Eligibility for DHS programs depends partly on immigration status. U.S. citizens qualify without restriction, but non-citizens face a more limited set of pathways. For SNAP, the categories of eligible non-citizens were narrowed by the One Big Beautiful Bill Act effective July 2025. Lawful permanent residents (green card holders) generally qualify, though some adults must wait five years after receiving their green card. Lawful permanent resident children face no waiting period. Cuban and Haitian entrants and citizens of the Compact of Free Association nations (Micronesia, Palau, and the Marshall Islands) also remain eligible.

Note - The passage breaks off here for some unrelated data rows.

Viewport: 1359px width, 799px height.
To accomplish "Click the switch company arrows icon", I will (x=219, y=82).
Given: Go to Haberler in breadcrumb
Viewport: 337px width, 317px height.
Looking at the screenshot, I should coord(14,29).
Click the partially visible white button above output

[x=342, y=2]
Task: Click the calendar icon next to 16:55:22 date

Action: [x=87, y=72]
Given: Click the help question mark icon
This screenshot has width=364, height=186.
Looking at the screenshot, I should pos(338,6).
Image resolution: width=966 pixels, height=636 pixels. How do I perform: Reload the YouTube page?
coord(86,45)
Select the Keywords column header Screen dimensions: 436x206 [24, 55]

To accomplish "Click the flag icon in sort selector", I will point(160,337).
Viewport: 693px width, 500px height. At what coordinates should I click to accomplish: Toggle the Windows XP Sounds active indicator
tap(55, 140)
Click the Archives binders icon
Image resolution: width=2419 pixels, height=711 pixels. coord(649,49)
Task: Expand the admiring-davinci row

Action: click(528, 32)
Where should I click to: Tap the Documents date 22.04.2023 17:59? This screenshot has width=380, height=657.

If a household includes both eligible and ineligible members, only the eligible members receive benefits — but the income of ineligible members is still partially counted when determining the household’s eligibility and benefit amount. Undocumented individuals cannot receive SNAP, Medicaid (except emergency services), or TANF, though they can apply on behalf of eligible household members such as U.S.-citizen children without putting themselves at risk of immigration enforcement through the application itself. Medicaid and TANF have their own separate immigration eligibility rules that differ from SNAP’s categories.
Getting approved is not the end of the process. Federal regulations require SNAP households to report most changes in income or household composition within 10 days.11eCFR. 7 CFR 273.12 Reportable changes include starting or losing a job, an income increase or decrease of more than $100 per month, gaining or losing a household member, or moving to a new address. Some states use a simplified reporting system where you only report at set intervals (every six months, for example), unless your income crosses a specific threshold.
Failing to report is where people get into serious trouble. An intentional program violation — hiding income, misrepresenting who lives in your household, or trading benefits — results in disqualification from SNAP for 12 months on a first offense, 24 months on a second, and permanently on a third. Violations involving controlled substances carry harsher penalties: 24 months for a first offense and permanent disqualification for a second. The disqualification applies to the individual who committed the violation, not the entire household, so remaining eligible members can continue receiving benefits. Beyond the SNAP disqualification, intentional fraud can also result in criminal prosecution and repayment of all benefits received improperly.
Most caseworkers will also schedule periodic recertification reviews — typically every 6 or 12 months — where you re-verify income, household composition, and expenses. Missing a recertification deadline means your benefits stop until you complete the review, even if you still qualify. Mark that date on your calendar the day you get your approval letter.